- [Short exercise]:
Copy out the following records verbatim, everything from the line containing "Open System Preferences" down to the line containing "point(49,94)", including both of those lines.

★ ★ ★ ★

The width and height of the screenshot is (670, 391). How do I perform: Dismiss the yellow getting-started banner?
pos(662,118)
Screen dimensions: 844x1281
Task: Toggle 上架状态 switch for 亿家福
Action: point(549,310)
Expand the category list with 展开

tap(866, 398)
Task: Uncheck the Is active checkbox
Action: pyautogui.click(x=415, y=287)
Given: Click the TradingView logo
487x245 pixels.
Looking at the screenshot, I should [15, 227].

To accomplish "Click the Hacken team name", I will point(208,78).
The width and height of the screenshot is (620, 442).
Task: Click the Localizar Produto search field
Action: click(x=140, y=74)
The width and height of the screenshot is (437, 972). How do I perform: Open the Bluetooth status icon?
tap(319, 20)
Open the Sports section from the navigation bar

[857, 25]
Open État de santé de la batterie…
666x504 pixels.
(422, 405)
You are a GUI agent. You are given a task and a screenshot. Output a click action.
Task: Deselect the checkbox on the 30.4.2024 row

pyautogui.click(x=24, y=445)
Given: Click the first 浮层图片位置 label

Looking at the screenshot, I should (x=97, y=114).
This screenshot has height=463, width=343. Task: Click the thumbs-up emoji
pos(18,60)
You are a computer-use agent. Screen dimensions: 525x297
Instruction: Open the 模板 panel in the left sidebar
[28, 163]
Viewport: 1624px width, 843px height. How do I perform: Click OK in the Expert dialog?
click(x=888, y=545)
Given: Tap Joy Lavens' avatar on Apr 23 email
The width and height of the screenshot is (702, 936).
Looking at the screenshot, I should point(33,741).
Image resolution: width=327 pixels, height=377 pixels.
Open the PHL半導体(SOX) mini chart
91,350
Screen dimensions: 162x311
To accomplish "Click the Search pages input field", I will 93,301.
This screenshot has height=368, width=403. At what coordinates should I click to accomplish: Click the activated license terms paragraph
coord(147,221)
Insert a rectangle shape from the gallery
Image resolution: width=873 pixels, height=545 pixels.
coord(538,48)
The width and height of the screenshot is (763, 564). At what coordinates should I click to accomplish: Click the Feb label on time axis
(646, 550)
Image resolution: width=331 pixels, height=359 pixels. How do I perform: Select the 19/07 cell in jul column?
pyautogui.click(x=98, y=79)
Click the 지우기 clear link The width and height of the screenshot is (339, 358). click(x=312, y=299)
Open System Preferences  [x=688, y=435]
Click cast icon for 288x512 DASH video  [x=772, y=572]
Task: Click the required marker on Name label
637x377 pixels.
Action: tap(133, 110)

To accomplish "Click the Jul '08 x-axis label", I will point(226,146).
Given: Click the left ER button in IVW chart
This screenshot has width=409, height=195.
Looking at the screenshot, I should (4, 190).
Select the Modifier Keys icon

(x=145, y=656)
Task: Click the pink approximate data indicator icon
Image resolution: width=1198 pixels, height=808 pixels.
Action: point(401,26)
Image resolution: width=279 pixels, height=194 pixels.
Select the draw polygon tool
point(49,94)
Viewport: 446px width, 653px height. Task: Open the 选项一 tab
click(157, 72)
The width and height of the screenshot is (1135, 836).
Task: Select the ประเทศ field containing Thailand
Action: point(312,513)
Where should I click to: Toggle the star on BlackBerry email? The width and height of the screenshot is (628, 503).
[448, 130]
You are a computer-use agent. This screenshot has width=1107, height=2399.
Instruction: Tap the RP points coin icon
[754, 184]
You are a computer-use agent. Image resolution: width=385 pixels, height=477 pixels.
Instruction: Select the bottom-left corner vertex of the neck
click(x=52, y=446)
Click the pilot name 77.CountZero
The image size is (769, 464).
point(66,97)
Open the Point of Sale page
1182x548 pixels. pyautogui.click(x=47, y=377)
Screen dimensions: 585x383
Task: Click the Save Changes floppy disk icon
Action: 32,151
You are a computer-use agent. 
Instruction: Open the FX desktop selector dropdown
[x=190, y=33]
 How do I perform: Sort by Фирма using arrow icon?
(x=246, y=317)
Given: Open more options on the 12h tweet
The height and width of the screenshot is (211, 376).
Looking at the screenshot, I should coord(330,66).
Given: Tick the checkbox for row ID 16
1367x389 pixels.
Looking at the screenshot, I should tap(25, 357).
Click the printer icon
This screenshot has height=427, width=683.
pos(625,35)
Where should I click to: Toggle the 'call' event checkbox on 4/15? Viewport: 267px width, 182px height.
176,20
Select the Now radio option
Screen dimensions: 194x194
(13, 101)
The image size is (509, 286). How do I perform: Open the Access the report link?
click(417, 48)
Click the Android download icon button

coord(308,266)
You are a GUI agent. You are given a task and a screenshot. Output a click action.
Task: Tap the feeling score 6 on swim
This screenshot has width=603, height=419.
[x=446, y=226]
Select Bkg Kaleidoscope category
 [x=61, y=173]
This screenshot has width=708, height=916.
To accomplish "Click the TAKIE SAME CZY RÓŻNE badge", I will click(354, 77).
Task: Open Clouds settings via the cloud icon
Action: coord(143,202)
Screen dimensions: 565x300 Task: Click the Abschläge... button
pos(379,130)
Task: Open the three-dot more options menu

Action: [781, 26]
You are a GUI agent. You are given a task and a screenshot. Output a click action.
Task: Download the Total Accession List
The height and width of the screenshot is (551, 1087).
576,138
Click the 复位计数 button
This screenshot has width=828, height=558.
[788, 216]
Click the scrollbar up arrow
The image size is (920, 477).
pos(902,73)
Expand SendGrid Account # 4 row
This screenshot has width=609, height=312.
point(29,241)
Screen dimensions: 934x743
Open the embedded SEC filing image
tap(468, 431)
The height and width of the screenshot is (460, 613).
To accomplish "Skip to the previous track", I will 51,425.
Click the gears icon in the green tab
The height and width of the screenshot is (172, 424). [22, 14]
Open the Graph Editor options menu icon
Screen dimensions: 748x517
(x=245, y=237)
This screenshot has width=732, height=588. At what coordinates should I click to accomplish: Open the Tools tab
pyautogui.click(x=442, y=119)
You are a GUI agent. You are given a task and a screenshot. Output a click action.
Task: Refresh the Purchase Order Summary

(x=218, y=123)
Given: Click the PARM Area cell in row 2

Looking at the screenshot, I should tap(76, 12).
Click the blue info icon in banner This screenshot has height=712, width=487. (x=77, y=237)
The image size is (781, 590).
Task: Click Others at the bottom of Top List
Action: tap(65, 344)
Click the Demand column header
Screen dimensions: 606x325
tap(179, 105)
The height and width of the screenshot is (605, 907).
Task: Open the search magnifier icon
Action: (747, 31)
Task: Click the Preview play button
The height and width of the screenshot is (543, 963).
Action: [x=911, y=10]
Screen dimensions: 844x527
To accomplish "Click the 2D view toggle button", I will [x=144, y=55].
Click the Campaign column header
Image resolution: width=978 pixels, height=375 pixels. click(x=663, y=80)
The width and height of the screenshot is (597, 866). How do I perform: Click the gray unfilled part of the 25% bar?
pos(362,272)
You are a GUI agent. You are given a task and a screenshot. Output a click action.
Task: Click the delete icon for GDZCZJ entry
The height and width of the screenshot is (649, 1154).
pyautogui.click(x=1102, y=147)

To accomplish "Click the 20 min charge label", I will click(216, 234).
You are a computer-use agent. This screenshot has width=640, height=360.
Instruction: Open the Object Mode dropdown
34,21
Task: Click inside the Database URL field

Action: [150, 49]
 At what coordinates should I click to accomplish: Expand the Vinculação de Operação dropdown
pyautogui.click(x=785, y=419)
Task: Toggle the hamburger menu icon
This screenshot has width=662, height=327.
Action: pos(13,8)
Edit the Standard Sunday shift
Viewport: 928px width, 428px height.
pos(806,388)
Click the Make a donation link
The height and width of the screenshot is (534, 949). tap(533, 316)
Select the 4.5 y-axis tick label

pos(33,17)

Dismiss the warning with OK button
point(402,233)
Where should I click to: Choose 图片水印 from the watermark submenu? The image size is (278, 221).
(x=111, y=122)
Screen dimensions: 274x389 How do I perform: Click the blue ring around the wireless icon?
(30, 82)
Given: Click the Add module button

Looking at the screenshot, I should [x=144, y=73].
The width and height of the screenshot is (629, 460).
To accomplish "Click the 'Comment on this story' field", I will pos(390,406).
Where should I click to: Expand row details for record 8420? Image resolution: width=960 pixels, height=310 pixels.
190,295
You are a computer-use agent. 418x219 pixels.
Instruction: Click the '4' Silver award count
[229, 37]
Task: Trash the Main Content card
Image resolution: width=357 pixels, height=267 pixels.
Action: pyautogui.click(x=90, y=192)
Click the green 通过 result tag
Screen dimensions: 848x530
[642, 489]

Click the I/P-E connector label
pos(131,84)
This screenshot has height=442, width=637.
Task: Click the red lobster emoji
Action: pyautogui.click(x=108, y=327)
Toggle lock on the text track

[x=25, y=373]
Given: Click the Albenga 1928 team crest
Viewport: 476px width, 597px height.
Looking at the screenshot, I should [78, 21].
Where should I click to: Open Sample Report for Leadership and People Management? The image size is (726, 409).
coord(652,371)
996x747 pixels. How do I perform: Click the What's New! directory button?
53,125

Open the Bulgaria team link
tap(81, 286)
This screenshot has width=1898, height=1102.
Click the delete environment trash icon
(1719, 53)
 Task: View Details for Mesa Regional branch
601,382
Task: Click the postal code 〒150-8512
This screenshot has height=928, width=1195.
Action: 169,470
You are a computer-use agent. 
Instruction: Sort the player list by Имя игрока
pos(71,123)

★ ★ ★ ★

- [Problem solution]:
Open System Preferences  [x=688, y=435]
Click cast icon for 288x512 DASH video  [x=772, y=572]
Task: Click the required marker on Name label
637x377 pixels.
Action: tap(133, 110)

To accomplish "Click the Jul '08 x-axis label", I will point(226,146).
Given: Click the left ER button in IVW chart
This screenshot has width=409, height=195.
Looking at the screenshot, I should (4, 190).
Select the Modifier Keys icon

(x=145, y=656)
Task: Click the pink approximate data indicator icon
Image resolution: width=1198 pixels, height=808 pixels.
Action: point(401,26)
Image resolution: width=279 pixels, height=194 pixels.
Select the draw polygon tool
point(49,94)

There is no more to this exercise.